El midrahs es un género muy típico del judaísmo posbíblico que se apoya en el presupuesto de que la Palabra de Dios no está encadenada a las palabras humanas en que nos llega –tal como concibe el Islam la inspiración del Corán- y por eso debe ser releída y reformulada desde cada nueva situación, para no perder su impacto inicial. Abusando un poco del título, con esos desmanes que se le permiten al buen humor, me valgo de él para calificar las líneas que siguen.

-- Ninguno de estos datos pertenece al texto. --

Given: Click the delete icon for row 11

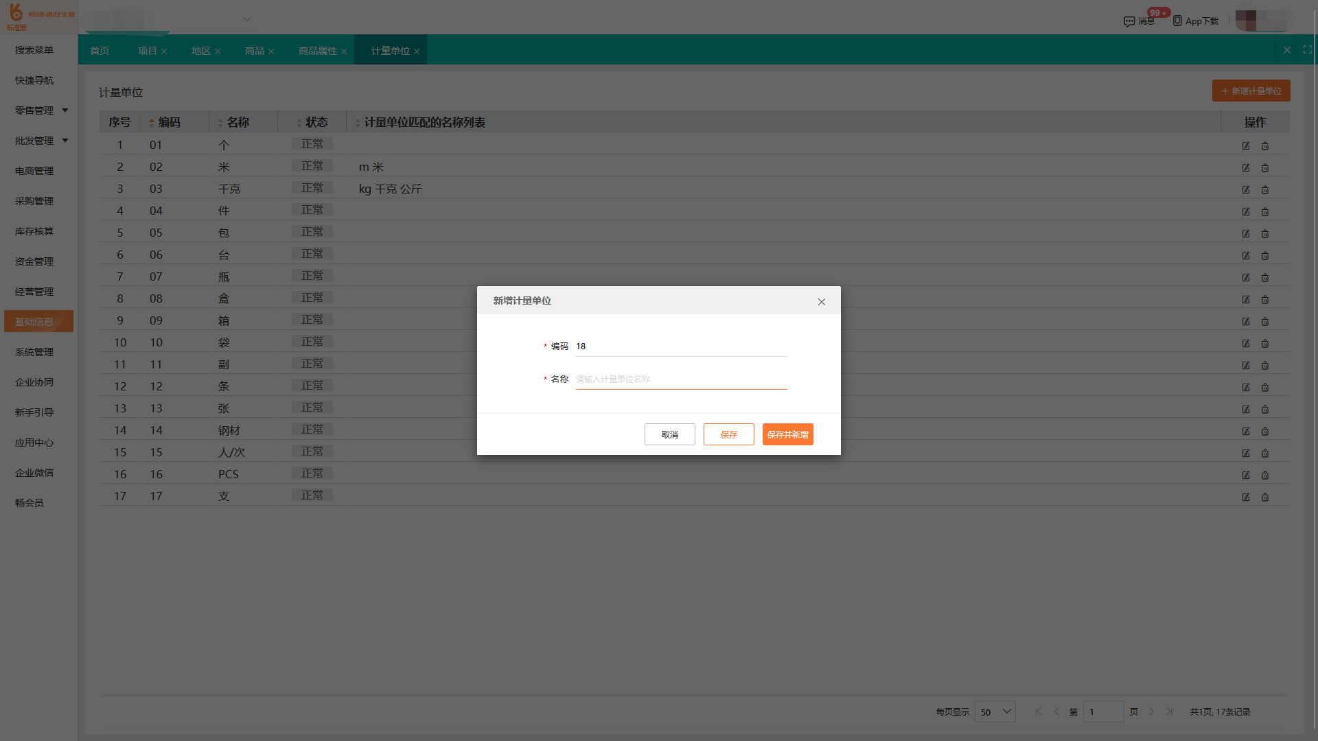Looking at the screenshot, I should point(1266,366).
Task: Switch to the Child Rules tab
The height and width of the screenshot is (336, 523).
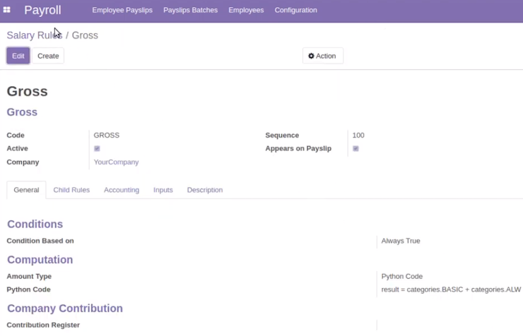Action: coord(71,190)
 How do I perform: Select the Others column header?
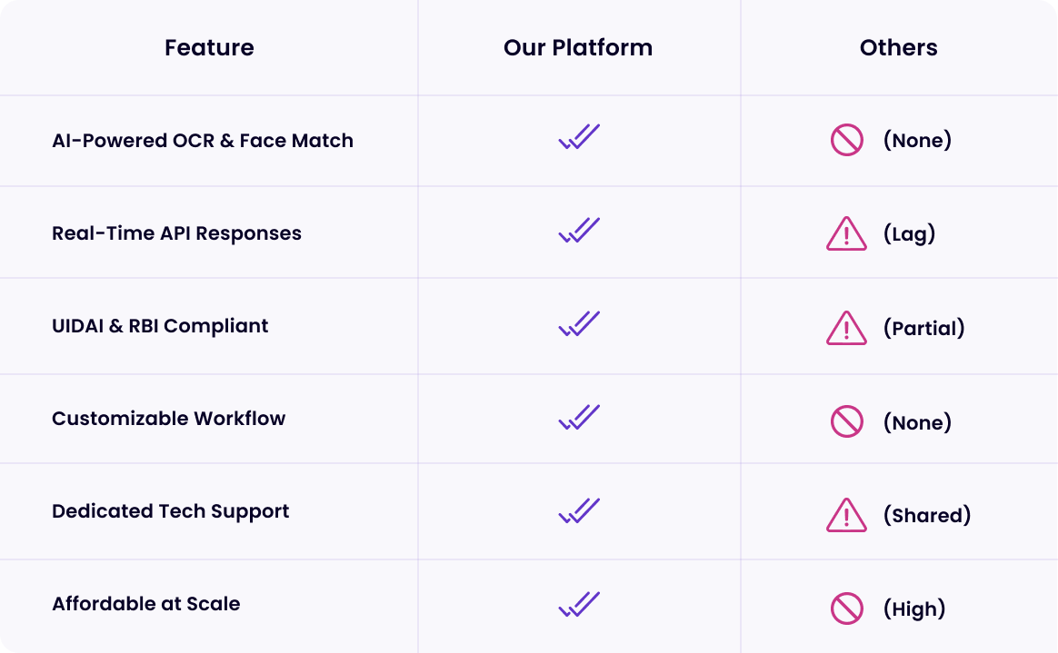coord(899,48)
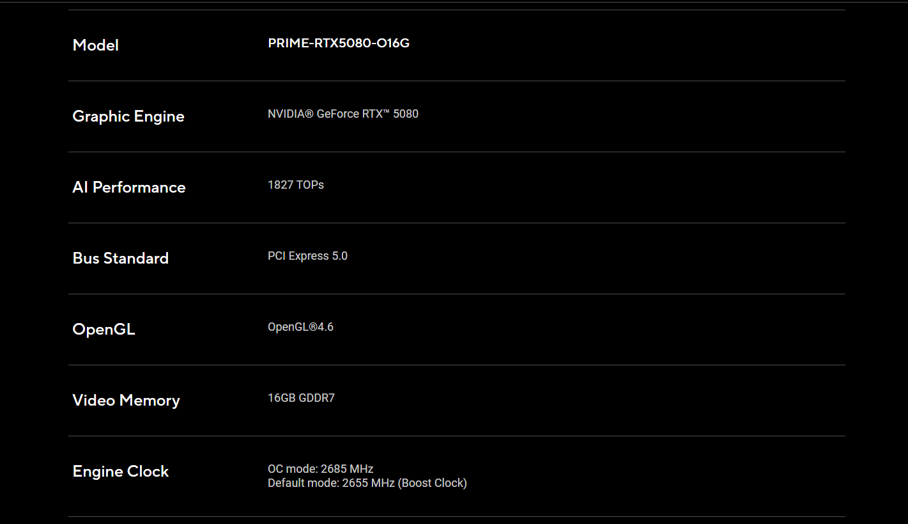Screen dimensions: 908x524
Task: Click the "Engine Clock" spec label
Action: click(121, 472)

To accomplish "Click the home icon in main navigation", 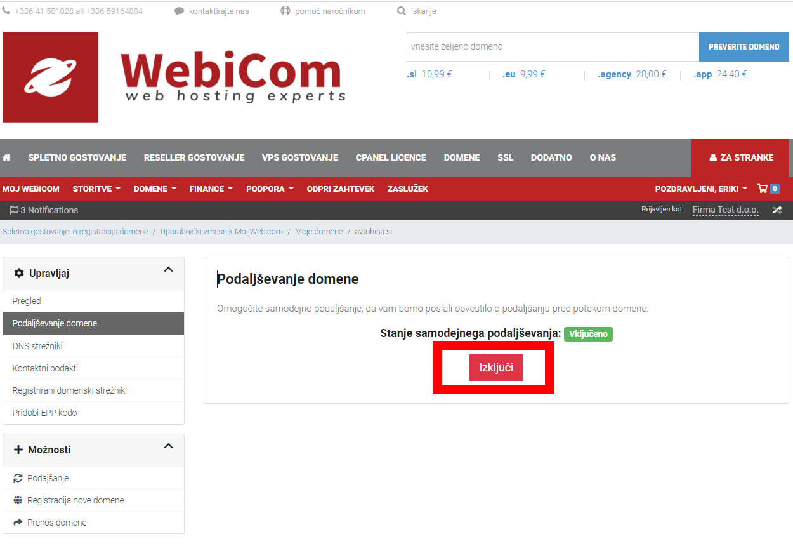I will [6, 157].
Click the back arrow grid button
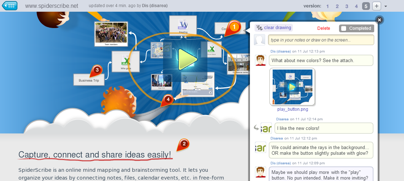 point(10,6)
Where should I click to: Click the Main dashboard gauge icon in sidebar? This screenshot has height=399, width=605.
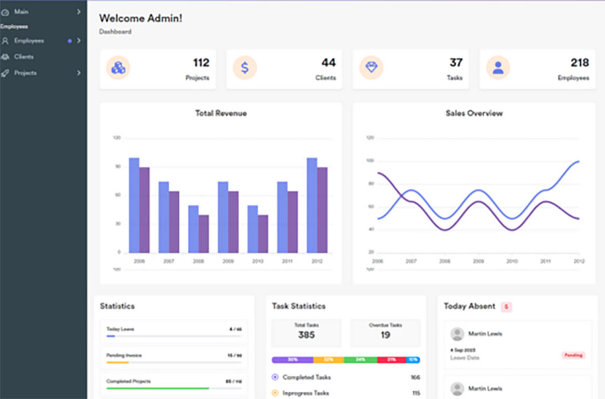[x=5, y=12]
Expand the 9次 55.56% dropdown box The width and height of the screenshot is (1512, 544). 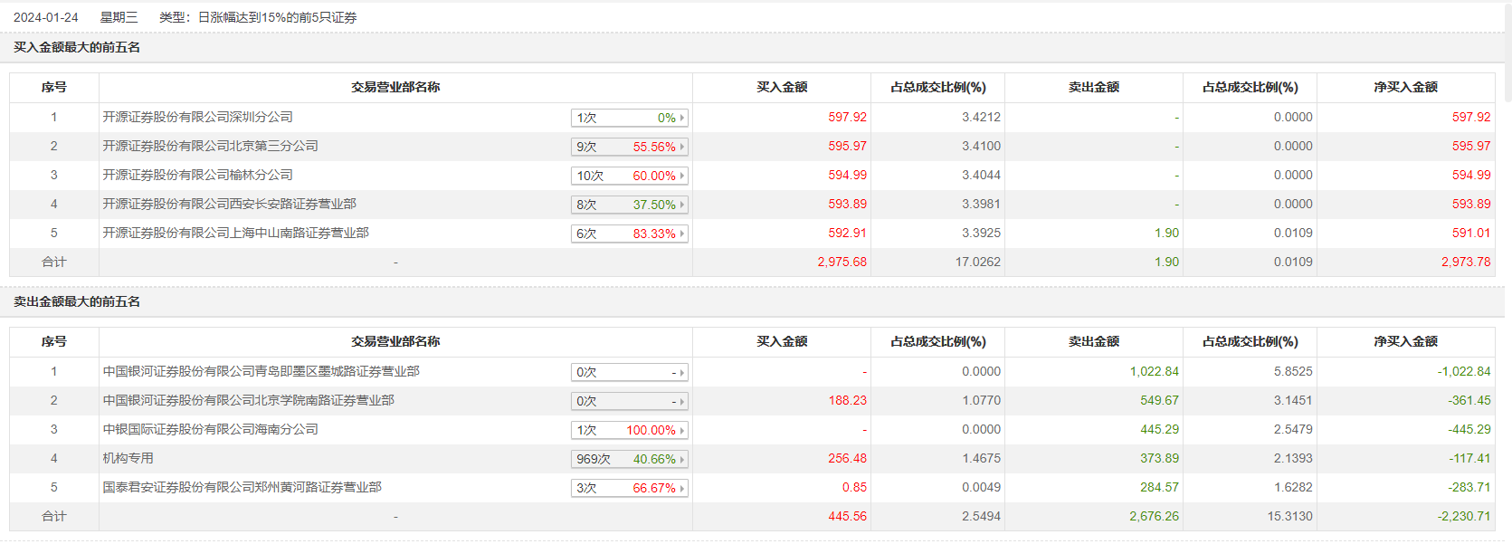pos(630,147)
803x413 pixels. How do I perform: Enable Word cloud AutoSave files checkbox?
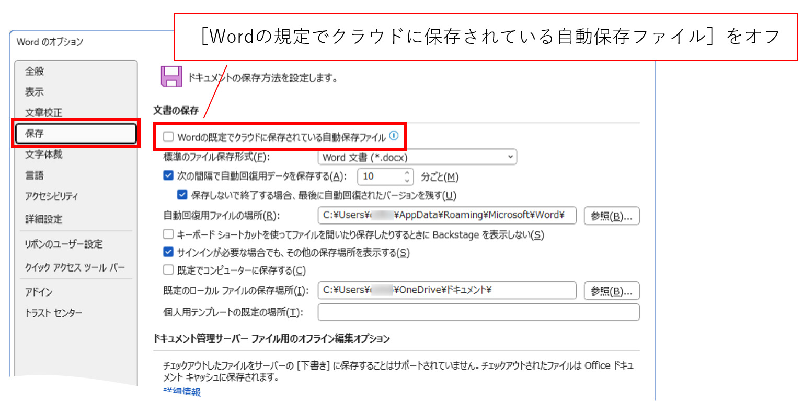(x=168, y=137)
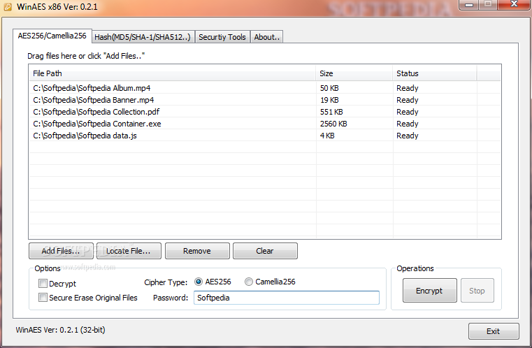The height and width of the screenshot is (348, 532).
Task: Click the Add Files... button
Action: coord(61,251)

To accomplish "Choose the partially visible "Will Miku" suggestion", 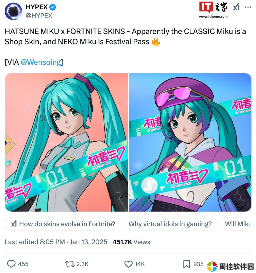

“Estaba Jesús una mañana enseñando en el Templo rodeado de una gran masa de pueblo, cuando se presentaron los escribas y fariseos trayendo una mujer que había sido descubierta en adulterio. La pusieron delante de él, y le dicen: ‘Maestro, esta mujer ha sido sorprendida en flagrante delito de adulterio. Moisés nos mandó en la Ley apedrear a esta ralea. ¿Qué dices tú?’…

Jesús se inclinó hacia el suelo, y escribía con sus dedos en la tierra. Ellos volvieron a preguntar impacientes. Y, como insistían, se irguió y les dijo serenamente: ‘quien de vosotros esté sin pecado, que sea el primero en apedrearla’…

Al oír esto, todos fueron desapareciendo disimuladamente, comenzando por los más viejos. Tanto que, al final, se quedó Jesús solo con la mujer de pie, en medio. Entonces, levantando la cabeza le peguntó: ‘mujer ¿dónde están? ¿Es que no te ha condenado nadie?’. Ella respondió temblorosa: ‘nadie, Señor’. Y Jesús añadió: ‘pues tampoco voy a condenarte yo; vete y, a partir de ahora, no vuelvas a pecar’ ” (Juan 8, 1-11).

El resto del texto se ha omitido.